Caco-2 cells predominantly express human carboxylesterase 1 (hCE1), unlike the human intestine that predominantly expresses human carboxylesterase 2 (hCE2). Transport experiments using Caco-2 cell monolayers often lead to misestimation of the intestinal absorption of prodrugs because of this difference, as prodrugs designed to increase the bioavailability of parent drugs are made to be resistant to hCE2 in the intestine, so that they can be hydrolyzed by hCE1 in the liver. In the present study, we tried to establish a new Caco-2 subclone, with a similar pattern of carboxylase expression to human intestine, to enable a more accurate estimation of the intestinal absorption of prodrugs. Although no subclone could be identified with high expression levels of only hCE2, two subclones, #45 and #78, with extremely low expression levels of hCE1 were subcloned from parental Caco-2 cells by the limiting dilution technique.
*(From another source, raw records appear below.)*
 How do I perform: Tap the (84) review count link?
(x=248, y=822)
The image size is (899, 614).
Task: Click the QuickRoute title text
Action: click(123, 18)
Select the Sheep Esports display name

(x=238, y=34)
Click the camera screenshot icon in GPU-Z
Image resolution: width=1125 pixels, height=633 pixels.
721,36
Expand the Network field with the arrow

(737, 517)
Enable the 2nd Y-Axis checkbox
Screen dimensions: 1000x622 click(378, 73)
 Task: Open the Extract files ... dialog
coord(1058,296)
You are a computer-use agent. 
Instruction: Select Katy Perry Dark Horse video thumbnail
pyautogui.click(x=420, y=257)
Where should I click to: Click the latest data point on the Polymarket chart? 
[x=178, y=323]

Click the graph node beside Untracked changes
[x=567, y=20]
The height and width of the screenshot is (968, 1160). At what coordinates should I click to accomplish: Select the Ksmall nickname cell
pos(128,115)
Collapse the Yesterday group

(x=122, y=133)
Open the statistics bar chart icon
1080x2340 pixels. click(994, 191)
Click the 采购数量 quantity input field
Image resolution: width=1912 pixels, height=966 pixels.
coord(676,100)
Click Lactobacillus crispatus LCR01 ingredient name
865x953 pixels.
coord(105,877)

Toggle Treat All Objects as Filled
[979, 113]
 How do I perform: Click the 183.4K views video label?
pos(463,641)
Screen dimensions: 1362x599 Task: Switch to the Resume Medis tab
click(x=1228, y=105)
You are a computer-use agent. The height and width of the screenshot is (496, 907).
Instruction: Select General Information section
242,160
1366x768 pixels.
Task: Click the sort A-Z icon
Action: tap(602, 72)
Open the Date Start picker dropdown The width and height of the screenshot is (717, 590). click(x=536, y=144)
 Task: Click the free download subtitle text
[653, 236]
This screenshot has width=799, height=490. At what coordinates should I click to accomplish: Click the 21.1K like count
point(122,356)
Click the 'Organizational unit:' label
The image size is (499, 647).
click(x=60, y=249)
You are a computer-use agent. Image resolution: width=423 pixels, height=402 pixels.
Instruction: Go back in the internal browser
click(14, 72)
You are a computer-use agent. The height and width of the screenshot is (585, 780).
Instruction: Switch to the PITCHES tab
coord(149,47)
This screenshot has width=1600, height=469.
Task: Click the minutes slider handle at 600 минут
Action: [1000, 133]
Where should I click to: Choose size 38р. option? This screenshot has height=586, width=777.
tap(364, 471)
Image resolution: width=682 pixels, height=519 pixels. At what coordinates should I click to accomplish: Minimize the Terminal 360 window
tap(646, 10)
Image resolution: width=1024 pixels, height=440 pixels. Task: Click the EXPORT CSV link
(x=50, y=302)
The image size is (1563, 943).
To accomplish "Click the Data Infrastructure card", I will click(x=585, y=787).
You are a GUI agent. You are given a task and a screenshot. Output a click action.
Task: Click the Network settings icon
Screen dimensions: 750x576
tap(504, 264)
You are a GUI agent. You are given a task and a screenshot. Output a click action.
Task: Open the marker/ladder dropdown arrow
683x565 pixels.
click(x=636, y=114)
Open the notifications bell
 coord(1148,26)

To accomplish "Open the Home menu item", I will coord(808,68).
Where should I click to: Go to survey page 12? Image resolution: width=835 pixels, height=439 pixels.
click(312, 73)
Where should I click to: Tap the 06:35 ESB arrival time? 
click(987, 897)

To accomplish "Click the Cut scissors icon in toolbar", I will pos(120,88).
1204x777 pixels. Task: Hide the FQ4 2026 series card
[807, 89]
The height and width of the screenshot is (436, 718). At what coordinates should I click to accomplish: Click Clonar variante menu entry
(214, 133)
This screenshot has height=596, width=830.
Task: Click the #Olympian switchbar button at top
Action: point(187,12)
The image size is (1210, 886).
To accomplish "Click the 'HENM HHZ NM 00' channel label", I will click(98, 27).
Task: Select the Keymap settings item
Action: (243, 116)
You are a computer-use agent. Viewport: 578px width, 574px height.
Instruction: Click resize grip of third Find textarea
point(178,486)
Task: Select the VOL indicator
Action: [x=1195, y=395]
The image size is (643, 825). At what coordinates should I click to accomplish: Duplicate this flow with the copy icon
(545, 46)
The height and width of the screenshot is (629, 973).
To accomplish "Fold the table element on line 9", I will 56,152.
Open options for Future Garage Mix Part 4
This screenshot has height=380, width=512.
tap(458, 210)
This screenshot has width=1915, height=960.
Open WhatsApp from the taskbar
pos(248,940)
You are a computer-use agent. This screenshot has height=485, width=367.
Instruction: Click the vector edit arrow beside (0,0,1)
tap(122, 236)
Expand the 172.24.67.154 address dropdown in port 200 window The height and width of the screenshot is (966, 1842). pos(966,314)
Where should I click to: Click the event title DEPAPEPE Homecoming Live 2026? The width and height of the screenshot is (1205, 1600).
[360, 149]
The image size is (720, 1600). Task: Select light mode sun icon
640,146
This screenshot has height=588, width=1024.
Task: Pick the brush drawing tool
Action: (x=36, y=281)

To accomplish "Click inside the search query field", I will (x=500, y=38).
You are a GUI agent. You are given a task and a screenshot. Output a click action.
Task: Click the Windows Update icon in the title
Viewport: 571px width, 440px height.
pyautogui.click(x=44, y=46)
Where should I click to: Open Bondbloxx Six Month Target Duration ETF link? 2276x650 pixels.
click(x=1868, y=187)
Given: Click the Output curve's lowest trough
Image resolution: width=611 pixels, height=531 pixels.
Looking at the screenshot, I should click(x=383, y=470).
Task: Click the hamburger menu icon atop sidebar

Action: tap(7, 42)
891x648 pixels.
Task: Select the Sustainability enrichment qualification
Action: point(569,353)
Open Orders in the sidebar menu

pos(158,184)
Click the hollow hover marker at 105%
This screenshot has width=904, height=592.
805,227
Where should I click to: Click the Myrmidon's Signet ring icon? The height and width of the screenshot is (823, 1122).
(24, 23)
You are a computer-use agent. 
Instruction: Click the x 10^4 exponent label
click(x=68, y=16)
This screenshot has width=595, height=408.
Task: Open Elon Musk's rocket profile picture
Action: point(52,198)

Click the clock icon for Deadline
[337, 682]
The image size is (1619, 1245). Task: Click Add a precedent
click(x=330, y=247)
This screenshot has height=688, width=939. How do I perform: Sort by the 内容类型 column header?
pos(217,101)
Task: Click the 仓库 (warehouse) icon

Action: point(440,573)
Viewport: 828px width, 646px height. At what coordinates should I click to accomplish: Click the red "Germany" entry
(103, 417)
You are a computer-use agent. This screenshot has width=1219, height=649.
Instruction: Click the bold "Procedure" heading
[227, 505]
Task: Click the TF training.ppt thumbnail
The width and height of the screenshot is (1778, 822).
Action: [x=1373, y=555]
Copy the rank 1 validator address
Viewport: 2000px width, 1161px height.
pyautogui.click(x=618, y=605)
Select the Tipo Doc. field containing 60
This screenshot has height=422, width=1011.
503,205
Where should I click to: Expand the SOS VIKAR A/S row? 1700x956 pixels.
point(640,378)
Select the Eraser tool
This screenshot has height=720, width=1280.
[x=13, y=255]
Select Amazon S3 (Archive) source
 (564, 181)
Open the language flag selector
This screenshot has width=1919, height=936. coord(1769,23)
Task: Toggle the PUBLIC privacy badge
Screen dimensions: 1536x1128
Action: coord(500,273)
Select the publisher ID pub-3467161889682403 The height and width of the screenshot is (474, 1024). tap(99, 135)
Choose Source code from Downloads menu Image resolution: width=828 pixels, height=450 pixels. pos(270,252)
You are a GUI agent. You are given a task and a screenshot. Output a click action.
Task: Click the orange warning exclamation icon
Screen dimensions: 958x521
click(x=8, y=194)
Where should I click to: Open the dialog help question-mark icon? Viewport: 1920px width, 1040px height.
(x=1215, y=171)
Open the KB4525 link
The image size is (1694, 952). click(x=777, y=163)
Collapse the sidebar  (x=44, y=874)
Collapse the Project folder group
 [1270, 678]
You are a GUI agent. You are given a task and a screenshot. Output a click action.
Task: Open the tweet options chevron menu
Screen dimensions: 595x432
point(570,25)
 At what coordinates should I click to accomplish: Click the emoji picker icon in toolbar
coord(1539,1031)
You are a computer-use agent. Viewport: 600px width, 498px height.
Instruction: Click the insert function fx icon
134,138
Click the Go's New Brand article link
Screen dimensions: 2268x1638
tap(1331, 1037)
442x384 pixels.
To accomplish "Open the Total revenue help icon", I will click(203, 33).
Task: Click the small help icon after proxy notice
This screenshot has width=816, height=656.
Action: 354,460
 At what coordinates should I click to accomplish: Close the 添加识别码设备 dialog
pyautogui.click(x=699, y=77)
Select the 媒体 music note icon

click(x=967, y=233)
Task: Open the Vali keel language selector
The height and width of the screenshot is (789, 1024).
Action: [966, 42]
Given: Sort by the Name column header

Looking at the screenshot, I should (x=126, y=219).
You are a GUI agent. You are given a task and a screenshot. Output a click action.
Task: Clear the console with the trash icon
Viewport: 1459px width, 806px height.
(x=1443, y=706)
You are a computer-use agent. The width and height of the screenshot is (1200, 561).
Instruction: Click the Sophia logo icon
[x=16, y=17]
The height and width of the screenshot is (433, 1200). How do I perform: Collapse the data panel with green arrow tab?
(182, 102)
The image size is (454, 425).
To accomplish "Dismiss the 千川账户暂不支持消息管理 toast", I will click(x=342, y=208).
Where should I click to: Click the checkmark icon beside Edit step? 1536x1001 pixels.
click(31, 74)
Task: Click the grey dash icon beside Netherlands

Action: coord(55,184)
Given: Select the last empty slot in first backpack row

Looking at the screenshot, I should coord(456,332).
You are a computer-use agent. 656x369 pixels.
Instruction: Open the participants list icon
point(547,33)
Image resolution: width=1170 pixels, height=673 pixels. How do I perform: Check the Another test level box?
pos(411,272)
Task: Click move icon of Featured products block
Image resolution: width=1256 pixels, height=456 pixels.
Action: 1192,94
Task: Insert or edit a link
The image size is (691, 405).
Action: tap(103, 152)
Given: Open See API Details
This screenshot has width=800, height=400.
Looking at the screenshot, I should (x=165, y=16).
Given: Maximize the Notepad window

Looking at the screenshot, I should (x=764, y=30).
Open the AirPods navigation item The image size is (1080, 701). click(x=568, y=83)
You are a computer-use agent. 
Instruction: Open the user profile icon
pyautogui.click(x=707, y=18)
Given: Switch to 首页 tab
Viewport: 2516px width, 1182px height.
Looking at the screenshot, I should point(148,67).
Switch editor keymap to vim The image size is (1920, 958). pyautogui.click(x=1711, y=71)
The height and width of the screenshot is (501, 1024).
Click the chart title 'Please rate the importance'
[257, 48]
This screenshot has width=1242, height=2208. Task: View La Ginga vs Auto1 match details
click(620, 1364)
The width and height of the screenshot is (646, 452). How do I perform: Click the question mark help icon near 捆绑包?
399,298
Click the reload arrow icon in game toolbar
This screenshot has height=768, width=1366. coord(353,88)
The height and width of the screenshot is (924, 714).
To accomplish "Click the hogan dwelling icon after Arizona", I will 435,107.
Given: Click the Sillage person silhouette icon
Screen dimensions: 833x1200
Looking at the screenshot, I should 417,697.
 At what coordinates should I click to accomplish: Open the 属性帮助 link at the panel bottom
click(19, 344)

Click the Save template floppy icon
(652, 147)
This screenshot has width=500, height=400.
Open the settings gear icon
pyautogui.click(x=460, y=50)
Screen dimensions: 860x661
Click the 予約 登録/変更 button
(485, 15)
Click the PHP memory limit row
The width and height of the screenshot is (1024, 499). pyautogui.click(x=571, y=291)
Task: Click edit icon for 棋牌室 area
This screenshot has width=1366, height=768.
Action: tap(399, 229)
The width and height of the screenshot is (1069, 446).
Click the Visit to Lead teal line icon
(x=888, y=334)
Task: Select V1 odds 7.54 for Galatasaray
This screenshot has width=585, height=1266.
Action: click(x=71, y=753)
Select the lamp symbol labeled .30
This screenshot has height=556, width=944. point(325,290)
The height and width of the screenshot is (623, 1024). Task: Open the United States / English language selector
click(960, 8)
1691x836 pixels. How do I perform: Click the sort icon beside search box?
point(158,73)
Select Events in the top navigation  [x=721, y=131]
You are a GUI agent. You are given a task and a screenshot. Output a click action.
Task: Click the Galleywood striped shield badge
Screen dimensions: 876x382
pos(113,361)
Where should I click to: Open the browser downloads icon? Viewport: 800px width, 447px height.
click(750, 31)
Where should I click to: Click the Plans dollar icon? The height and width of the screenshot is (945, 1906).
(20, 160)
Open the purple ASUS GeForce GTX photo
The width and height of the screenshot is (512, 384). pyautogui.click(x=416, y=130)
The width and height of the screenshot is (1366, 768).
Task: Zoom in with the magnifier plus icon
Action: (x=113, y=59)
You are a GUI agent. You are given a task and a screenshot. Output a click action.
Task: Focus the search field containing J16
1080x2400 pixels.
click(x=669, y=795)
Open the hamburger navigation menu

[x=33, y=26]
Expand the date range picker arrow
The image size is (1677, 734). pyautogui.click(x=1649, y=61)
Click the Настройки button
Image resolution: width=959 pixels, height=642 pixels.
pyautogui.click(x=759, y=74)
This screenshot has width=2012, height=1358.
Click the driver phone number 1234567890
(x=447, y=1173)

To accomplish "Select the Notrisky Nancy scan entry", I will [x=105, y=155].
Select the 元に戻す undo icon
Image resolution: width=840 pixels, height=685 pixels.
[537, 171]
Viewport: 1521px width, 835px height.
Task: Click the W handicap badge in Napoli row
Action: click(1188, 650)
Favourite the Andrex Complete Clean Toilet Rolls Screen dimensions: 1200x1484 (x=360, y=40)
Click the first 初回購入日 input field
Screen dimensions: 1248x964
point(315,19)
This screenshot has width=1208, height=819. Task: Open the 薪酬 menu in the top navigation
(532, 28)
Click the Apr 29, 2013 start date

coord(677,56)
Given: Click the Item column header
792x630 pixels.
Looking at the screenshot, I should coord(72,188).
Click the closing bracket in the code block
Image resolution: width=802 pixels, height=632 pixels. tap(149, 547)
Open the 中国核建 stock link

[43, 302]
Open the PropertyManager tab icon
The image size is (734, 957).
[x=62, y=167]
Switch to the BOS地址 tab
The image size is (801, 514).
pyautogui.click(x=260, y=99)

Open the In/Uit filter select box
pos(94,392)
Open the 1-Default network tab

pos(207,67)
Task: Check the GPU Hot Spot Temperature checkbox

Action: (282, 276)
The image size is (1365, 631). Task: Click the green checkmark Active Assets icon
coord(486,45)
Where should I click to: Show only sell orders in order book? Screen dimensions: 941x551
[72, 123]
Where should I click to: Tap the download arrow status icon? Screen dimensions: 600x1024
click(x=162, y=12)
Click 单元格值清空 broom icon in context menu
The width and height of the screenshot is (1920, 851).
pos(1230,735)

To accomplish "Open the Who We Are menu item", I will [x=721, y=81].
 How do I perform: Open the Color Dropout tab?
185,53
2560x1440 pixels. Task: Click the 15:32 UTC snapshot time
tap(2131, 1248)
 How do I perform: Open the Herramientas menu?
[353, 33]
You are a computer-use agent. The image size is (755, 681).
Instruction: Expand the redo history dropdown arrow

Unfortunately, subclone #45 did not form enterocyte-like cell monolayers due to low expression of claudins and β-actin. However, subclone #78 formed polarized cell monolayers over 4 weeks and showed similar paracellular and transcellular transport properties to parental Caco-2 cell monolayers. In addition, the intestinal transport of oseltamivir, a hCE1 substrate, could be evaluated in subclone #78 cell monolayers, including P-glycoprotein–mediated efflux under nonhydrolysis conditions, unlike parental Caco-2 cells. Consequently, it is proposed that subclone #78 may provide a more effective system in which to evaluate the intestinal absorption of prodrugs that are intended to be hydrolyzed by hCE1.